* **Action item**
Could you set down the lines below, from the one containing "This screenshot has height=382, width=382." through the final line, exactly as written?

====== Source data

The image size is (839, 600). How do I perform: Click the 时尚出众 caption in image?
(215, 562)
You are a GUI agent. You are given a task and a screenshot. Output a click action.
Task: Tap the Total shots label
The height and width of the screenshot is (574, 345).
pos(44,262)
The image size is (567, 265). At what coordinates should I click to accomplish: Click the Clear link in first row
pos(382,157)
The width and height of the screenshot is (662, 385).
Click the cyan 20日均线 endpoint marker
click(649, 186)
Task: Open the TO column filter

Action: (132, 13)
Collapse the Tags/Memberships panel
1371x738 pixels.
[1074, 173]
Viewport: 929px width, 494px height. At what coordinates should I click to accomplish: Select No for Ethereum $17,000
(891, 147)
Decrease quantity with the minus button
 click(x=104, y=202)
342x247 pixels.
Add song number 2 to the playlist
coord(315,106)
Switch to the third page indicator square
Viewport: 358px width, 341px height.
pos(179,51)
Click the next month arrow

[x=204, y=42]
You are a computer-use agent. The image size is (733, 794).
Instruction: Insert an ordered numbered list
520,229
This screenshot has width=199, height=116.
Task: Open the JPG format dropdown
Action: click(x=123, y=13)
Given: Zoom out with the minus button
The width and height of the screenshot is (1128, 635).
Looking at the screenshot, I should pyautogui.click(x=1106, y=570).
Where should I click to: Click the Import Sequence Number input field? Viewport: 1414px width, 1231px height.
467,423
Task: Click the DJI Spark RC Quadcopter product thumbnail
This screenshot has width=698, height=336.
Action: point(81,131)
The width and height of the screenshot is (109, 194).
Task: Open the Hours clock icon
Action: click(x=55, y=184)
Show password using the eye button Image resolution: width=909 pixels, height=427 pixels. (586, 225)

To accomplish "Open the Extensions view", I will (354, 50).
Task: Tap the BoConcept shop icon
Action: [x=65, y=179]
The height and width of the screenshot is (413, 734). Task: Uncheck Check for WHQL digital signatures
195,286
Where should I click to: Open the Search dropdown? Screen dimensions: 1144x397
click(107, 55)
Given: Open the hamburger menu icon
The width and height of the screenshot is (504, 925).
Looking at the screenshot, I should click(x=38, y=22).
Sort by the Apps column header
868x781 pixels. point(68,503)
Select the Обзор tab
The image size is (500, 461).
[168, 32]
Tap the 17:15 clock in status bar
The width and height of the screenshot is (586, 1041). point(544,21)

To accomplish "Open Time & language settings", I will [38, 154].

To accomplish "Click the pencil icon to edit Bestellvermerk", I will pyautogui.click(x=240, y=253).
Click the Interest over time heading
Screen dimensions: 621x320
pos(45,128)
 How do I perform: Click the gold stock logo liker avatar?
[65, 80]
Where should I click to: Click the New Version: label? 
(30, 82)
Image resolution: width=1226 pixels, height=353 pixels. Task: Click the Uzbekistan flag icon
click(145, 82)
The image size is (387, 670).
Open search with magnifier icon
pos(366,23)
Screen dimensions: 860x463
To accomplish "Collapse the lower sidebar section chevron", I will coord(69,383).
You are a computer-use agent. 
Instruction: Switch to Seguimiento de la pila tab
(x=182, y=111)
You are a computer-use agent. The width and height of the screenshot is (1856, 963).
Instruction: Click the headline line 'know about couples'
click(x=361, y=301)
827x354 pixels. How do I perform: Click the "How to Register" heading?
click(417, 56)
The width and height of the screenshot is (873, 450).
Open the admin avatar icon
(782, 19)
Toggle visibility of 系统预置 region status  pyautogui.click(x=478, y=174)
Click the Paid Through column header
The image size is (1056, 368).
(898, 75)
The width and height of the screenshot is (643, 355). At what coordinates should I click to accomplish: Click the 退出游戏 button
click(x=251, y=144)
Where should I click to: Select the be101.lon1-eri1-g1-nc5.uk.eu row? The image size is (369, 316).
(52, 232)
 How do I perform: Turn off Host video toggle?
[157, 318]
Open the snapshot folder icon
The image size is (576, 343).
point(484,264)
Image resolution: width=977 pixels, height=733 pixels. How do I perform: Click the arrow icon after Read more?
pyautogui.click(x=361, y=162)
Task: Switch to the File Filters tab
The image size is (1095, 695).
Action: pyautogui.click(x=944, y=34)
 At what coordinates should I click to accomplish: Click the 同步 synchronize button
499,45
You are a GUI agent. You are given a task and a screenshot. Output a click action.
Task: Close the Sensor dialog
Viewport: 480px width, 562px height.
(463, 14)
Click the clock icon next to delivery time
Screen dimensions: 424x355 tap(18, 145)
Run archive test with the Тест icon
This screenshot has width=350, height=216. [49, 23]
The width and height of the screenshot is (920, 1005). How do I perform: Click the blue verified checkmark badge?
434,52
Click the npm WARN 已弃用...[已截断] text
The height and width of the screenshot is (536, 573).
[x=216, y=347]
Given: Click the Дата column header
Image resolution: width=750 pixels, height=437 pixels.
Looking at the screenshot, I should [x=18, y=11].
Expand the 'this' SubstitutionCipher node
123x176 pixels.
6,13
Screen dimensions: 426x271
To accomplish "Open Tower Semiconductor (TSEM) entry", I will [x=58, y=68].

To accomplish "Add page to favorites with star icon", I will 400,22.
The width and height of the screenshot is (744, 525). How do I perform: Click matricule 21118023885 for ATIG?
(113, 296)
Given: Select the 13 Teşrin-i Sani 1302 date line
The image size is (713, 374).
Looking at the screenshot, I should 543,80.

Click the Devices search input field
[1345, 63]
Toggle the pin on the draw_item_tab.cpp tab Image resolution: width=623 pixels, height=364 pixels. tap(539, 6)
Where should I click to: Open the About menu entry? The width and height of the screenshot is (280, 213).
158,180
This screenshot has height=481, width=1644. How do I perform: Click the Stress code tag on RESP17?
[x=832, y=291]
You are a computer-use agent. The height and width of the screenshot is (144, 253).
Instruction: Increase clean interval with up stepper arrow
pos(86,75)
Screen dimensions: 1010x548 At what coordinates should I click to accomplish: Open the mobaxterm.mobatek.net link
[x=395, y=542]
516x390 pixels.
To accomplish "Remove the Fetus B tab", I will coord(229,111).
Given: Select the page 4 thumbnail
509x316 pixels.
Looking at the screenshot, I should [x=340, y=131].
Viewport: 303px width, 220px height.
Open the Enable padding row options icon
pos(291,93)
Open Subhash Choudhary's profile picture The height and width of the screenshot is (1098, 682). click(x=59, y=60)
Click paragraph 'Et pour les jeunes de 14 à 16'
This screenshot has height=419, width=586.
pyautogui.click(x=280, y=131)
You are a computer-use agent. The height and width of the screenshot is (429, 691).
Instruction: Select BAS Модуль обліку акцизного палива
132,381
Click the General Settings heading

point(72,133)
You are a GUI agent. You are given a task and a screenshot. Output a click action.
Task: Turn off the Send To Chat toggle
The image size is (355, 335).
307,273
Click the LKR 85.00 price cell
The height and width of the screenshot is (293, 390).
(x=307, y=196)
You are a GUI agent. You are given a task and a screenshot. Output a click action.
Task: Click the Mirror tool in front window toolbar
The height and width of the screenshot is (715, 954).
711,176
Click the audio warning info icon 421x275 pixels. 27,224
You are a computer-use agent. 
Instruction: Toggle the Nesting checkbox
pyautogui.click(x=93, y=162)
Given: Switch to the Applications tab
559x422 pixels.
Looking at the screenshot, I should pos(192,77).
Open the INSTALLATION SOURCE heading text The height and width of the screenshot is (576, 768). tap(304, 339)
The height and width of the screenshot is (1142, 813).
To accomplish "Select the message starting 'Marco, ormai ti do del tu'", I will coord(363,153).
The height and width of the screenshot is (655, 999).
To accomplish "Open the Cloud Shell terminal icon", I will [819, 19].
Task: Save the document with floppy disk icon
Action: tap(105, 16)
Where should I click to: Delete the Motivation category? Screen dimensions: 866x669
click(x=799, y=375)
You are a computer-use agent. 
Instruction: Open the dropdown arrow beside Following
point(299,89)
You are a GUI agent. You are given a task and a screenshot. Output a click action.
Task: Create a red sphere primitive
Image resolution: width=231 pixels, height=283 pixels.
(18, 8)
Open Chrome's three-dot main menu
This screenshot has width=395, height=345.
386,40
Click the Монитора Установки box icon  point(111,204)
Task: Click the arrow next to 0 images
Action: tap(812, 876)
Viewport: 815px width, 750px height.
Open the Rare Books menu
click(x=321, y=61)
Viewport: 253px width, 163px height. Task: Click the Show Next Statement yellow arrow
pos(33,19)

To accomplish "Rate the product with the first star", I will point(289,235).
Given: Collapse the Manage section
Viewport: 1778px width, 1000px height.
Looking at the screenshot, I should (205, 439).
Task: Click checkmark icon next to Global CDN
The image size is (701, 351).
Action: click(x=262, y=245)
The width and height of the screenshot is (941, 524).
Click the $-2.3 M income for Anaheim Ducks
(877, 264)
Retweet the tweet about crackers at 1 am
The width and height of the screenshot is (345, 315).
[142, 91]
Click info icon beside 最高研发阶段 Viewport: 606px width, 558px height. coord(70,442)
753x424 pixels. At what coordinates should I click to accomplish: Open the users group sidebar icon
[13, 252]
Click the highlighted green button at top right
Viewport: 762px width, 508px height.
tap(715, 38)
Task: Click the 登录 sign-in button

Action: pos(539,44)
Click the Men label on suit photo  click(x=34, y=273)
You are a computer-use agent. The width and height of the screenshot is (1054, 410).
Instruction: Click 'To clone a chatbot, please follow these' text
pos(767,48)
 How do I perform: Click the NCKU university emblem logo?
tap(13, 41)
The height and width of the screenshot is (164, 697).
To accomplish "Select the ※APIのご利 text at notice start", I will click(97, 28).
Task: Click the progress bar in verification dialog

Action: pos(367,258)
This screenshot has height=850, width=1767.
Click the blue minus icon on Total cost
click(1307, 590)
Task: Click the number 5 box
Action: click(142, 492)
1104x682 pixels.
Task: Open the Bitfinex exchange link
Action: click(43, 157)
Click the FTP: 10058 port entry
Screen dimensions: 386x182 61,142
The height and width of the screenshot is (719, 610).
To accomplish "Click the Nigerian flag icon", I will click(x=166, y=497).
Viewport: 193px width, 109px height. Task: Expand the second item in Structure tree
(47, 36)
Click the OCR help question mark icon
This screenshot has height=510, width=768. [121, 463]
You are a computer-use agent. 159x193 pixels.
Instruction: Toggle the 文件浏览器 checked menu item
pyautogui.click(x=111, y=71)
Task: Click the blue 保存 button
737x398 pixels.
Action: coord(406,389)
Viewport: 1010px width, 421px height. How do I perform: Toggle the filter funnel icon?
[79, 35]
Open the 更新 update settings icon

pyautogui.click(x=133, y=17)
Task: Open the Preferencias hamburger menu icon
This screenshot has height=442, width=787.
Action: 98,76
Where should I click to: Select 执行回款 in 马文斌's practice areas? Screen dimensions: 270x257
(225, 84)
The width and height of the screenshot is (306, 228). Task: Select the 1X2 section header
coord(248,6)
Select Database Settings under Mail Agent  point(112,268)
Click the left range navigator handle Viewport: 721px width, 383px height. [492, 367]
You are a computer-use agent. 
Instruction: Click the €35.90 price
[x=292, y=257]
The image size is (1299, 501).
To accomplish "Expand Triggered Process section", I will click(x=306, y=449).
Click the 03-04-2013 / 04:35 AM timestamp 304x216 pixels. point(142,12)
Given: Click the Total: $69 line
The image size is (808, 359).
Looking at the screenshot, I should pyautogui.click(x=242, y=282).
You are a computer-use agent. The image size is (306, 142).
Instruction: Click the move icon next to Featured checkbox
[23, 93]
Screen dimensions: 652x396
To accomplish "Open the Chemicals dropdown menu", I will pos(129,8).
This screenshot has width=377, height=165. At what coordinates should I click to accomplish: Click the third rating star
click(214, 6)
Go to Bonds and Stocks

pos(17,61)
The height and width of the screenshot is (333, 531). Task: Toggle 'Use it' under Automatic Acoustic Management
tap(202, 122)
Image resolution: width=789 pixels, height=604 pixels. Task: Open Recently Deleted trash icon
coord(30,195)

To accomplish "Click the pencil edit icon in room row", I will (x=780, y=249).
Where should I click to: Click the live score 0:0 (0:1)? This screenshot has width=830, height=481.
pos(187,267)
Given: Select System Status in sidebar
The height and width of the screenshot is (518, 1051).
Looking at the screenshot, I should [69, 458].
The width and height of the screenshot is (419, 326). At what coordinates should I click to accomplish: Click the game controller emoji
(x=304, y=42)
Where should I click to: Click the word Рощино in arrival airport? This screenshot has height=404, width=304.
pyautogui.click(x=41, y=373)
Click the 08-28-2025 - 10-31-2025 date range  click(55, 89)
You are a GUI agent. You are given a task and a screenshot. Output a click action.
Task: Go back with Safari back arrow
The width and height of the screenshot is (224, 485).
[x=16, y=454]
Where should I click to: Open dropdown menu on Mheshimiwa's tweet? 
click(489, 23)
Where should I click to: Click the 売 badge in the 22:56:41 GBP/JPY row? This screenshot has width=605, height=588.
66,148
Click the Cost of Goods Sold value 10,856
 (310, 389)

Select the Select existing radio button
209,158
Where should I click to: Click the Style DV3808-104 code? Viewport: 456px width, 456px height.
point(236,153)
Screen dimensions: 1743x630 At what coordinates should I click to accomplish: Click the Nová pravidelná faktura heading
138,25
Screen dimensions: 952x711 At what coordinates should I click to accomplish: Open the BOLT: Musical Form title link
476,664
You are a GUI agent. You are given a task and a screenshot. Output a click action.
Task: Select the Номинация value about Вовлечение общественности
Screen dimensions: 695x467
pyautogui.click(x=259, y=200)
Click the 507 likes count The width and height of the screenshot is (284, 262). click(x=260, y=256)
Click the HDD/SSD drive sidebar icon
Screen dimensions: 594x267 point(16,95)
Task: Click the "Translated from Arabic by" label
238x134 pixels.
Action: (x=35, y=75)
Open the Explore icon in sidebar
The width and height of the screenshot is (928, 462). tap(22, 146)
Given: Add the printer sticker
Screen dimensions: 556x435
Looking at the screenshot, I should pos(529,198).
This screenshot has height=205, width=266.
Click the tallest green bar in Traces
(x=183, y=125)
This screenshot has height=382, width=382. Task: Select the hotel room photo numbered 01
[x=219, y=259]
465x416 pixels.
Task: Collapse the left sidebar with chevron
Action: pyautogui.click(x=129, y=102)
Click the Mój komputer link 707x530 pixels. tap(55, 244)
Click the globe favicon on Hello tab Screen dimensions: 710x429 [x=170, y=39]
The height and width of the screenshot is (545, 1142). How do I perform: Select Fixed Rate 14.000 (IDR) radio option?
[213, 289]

============

* **Task solution**
This screenshot has height=382, width=382. Task: Select the hotel room photo numbered 01
[x=219, y=259]
465x416 pixels.
Task: Collapse the left sidebar with chevron
Action: pyautogui.click(x=129, y=102)
Click the Mój komputer link 707x530 pixels. tap(55, 244)
Click the globe favicon on Hello tab Screen dimensions: 710x429 [x=170, y=39]
The height and width of the screenshot is (545, 1142). How do I perform: Select Fixed Rate 14.000 (IDR) radio option?
[213, 289]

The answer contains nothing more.